• _Input records_:

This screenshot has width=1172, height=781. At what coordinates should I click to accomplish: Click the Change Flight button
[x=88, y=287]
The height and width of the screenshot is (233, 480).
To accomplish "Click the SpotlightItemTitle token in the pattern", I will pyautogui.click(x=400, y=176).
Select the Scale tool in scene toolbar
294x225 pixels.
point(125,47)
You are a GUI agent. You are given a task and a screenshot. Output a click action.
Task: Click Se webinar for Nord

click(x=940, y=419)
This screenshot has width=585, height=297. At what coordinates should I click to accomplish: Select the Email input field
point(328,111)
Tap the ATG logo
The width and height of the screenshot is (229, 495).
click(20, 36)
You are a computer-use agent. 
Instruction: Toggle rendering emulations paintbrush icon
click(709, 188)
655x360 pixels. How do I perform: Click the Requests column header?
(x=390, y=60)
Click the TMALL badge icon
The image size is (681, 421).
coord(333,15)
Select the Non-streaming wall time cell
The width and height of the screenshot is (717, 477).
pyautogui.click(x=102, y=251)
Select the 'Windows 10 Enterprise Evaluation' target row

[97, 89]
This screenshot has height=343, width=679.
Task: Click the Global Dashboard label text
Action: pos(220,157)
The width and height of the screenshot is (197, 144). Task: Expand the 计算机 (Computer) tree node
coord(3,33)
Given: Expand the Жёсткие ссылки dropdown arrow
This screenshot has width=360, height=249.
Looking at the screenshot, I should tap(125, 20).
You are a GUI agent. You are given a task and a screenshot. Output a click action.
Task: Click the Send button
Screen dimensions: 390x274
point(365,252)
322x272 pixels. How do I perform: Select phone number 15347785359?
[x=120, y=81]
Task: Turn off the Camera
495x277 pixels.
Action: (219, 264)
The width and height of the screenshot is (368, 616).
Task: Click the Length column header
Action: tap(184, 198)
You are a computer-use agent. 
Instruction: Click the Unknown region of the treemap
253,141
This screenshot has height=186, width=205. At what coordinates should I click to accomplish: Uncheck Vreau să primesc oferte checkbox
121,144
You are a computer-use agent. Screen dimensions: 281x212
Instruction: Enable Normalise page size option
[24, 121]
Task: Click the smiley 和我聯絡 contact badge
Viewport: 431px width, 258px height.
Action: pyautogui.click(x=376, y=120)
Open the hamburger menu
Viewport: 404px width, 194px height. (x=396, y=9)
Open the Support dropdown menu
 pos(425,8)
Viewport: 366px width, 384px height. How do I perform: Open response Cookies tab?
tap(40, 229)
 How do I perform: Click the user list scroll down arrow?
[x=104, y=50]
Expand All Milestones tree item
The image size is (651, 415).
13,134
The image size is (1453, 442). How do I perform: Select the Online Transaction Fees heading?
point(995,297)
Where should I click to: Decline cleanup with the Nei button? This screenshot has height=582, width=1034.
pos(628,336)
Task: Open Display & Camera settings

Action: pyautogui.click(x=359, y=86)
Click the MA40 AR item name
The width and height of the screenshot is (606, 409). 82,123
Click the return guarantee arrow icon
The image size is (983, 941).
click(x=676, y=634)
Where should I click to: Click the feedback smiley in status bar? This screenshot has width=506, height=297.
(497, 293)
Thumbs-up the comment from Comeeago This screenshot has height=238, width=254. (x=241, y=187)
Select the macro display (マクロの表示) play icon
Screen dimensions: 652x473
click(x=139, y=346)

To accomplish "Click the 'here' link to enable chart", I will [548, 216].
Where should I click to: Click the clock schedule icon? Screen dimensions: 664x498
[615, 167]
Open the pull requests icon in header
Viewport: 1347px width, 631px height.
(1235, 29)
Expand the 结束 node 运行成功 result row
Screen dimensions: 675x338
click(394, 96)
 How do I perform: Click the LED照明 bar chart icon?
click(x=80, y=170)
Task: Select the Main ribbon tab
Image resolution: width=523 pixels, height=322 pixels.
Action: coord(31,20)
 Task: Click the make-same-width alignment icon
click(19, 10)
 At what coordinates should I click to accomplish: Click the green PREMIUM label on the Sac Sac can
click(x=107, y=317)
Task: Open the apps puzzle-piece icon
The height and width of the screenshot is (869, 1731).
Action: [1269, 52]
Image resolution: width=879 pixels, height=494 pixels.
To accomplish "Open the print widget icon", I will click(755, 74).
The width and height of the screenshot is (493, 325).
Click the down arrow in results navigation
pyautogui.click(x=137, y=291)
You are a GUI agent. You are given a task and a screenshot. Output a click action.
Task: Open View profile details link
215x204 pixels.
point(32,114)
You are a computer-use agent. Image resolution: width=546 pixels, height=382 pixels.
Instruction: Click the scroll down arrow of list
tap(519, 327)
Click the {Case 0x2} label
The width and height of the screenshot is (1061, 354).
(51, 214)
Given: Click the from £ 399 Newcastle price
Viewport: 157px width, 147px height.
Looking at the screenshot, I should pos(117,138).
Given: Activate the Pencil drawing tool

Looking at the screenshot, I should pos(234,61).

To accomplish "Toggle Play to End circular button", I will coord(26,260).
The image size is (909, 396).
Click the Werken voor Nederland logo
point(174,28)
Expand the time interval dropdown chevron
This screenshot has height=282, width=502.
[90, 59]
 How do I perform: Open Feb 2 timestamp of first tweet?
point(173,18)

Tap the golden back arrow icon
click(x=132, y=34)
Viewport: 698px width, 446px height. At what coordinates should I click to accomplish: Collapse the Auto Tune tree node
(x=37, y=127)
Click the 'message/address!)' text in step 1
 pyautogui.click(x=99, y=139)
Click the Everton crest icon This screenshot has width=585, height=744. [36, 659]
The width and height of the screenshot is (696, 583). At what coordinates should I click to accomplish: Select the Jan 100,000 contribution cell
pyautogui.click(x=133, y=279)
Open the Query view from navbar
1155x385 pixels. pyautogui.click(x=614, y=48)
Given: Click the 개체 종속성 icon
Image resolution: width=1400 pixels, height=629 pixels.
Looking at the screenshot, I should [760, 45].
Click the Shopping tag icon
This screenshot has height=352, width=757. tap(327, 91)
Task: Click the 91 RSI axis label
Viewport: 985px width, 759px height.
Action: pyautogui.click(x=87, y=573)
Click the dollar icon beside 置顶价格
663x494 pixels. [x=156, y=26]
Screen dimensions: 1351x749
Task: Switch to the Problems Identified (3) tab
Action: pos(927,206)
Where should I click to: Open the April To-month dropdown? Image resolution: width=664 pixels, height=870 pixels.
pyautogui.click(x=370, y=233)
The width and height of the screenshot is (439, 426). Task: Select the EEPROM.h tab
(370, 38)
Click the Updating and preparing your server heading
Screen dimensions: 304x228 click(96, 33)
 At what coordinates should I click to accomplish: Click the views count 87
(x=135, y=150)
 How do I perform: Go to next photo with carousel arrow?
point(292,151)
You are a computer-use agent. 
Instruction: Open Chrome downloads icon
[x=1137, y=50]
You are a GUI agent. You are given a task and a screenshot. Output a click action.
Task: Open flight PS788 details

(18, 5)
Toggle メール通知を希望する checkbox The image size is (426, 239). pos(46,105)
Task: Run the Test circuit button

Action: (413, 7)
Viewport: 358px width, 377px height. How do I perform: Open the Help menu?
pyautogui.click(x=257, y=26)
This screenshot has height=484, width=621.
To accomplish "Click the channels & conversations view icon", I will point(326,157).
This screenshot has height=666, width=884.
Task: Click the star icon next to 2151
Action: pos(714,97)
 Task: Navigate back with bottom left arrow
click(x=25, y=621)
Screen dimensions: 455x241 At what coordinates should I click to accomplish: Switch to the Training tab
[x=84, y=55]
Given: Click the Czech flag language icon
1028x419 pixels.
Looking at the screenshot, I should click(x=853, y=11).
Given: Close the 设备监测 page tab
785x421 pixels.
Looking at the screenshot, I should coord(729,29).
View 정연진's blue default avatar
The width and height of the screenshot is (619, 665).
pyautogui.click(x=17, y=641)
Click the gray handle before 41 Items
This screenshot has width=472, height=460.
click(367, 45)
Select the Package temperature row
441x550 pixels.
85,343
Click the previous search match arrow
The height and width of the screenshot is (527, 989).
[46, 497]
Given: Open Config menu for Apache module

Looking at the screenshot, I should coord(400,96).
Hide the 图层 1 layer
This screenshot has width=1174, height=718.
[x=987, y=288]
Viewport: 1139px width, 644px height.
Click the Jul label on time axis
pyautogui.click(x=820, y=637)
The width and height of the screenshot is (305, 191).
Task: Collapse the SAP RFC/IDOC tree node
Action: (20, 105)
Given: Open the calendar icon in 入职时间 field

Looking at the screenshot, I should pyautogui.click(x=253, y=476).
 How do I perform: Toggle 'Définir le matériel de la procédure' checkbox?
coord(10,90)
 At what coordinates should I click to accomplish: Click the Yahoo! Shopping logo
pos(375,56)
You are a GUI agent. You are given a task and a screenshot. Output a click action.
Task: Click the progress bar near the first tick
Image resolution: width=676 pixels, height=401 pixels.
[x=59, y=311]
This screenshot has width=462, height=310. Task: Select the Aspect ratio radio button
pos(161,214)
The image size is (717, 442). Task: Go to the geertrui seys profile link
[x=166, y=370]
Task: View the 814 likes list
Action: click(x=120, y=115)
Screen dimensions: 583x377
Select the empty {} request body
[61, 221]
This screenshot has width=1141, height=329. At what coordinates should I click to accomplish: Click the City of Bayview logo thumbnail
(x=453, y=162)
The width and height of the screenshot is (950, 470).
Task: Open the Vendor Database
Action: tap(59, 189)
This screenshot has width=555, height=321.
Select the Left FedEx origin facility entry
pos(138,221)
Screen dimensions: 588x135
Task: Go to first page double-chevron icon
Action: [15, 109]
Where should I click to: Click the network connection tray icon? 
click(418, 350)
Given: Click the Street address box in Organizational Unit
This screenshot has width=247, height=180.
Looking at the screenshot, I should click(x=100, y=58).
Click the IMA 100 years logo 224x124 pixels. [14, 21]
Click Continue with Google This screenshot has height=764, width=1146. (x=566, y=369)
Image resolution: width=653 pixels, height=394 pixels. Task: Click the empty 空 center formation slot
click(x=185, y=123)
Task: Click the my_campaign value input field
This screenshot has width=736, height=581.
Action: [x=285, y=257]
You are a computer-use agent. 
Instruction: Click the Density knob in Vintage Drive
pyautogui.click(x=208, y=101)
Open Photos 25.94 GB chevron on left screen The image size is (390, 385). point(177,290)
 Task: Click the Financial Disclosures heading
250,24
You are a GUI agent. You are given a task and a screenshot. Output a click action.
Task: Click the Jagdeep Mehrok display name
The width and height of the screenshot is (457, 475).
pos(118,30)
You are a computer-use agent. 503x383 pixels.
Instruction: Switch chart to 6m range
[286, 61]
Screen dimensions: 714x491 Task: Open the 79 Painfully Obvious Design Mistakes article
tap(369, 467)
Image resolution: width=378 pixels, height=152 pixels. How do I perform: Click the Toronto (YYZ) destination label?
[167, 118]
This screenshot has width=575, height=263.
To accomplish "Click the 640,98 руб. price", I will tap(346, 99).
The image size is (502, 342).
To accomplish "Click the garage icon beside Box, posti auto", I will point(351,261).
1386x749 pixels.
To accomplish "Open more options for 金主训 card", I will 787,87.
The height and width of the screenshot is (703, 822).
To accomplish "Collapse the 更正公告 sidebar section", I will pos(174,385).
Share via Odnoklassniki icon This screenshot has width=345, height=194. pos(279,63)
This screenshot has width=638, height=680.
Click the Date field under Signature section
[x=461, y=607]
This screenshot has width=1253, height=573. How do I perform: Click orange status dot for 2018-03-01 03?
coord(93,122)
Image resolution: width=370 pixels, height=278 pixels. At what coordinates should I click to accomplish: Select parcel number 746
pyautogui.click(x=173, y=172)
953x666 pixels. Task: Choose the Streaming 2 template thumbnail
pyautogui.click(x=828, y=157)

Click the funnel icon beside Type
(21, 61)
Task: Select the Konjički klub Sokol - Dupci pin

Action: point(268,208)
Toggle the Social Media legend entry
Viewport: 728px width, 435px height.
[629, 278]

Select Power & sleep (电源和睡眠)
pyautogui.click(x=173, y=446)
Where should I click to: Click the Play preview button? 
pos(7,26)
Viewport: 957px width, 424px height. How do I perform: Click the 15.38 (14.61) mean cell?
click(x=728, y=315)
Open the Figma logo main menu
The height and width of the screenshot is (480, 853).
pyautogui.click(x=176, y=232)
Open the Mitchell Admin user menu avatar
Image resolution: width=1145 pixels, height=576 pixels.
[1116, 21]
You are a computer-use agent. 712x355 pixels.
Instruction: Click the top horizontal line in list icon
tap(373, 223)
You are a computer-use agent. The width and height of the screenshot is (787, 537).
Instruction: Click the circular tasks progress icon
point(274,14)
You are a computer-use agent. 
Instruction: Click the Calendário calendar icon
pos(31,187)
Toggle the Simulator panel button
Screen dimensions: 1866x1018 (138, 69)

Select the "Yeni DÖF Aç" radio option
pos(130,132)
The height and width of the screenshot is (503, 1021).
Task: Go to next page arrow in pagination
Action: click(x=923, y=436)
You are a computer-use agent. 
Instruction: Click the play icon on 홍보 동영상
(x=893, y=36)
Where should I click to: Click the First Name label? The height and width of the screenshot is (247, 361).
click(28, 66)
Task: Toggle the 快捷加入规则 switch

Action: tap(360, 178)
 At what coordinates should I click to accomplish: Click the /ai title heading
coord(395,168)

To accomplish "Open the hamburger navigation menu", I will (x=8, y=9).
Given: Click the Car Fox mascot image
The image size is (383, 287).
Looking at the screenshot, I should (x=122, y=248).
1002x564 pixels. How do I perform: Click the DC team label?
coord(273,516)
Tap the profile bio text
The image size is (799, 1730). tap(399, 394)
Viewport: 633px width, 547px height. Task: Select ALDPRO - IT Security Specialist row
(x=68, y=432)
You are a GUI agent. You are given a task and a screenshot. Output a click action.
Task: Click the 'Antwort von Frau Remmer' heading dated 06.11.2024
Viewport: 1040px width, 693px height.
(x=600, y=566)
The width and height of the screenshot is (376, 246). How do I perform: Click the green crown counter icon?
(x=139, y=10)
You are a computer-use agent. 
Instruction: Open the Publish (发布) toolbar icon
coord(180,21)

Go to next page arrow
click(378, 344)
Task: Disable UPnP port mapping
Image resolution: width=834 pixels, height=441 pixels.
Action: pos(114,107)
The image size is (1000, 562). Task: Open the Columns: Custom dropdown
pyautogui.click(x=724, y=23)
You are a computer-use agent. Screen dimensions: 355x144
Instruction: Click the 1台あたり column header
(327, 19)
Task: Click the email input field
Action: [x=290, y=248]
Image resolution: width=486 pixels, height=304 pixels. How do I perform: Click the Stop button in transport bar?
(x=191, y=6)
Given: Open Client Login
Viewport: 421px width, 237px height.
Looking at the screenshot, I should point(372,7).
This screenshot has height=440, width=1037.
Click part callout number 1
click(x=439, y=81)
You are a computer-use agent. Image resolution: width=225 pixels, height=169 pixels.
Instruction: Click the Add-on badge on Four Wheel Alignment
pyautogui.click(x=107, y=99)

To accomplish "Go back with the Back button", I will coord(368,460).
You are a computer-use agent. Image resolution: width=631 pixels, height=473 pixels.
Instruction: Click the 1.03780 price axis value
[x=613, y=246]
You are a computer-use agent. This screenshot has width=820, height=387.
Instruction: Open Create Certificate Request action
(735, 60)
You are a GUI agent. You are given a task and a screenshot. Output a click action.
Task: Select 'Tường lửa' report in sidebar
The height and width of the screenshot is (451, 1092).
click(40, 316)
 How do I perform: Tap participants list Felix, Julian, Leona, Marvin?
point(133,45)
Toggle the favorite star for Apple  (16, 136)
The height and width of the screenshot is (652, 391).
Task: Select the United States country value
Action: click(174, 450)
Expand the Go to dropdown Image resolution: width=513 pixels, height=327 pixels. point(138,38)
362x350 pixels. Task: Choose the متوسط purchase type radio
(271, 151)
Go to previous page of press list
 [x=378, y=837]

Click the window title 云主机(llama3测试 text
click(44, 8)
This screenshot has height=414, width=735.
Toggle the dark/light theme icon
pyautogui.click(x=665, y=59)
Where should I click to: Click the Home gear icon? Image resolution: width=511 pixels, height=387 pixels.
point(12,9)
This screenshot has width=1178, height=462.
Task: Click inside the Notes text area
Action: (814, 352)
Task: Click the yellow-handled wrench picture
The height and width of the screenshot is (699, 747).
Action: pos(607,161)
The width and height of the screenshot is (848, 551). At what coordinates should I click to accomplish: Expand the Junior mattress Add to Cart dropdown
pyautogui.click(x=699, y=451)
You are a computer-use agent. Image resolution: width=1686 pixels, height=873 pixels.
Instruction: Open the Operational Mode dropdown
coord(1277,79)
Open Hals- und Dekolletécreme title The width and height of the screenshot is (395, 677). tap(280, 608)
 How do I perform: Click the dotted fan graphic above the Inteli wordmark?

• _Task description_: The exercise is to copy out every line above that has the word "sidebar" in it.

• _Your response_:
To accomplish "Collapse the 更正公告 sidebar section", I will pos(174,385).
Task: Select 'Tường lửa' report in sidebar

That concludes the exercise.